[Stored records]
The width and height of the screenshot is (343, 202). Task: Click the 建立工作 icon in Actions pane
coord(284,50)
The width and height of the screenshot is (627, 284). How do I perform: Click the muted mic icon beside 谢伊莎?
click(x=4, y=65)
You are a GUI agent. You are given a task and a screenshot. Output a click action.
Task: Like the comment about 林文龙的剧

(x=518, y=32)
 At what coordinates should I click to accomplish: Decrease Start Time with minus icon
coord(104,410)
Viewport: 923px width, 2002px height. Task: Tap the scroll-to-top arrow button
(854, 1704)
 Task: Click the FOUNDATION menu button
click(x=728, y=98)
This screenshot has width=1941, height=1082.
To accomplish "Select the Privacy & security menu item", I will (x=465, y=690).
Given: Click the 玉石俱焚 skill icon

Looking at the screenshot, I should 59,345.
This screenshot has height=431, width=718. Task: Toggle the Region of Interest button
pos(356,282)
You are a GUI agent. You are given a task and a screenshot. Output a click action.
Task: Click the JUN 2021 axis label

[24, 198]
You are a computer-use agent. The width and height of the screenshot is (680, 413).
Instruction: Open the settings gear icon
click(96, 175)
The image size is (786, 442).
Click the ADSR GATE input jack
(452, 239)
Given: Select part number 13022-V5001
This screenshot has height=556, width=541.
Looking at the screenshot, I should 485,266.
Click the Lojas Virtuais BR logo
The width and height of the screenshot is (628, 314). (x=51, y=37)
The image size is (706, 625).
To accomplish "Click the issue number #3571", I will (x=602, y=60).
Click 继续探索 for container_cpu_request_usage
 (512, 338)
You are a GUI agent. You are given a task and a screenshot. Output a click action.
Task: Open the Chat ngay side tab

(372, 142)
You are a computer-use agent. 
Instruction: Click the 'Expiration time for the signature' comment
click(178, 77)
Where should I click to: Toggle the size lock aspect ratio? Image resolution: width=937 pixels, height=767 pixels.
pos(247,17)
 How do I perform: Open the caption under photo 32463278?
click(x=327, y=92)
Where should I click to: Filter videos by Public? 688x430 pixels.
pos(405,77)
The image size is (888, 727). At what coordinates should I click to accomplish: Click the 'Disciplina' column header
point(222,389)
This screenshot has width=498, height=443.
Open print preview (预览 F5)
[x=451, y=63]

* [Problem description]: Determine the number of lines in the entries that hold the string "computer"; write that number and nothing else.

* [The completed task]: 2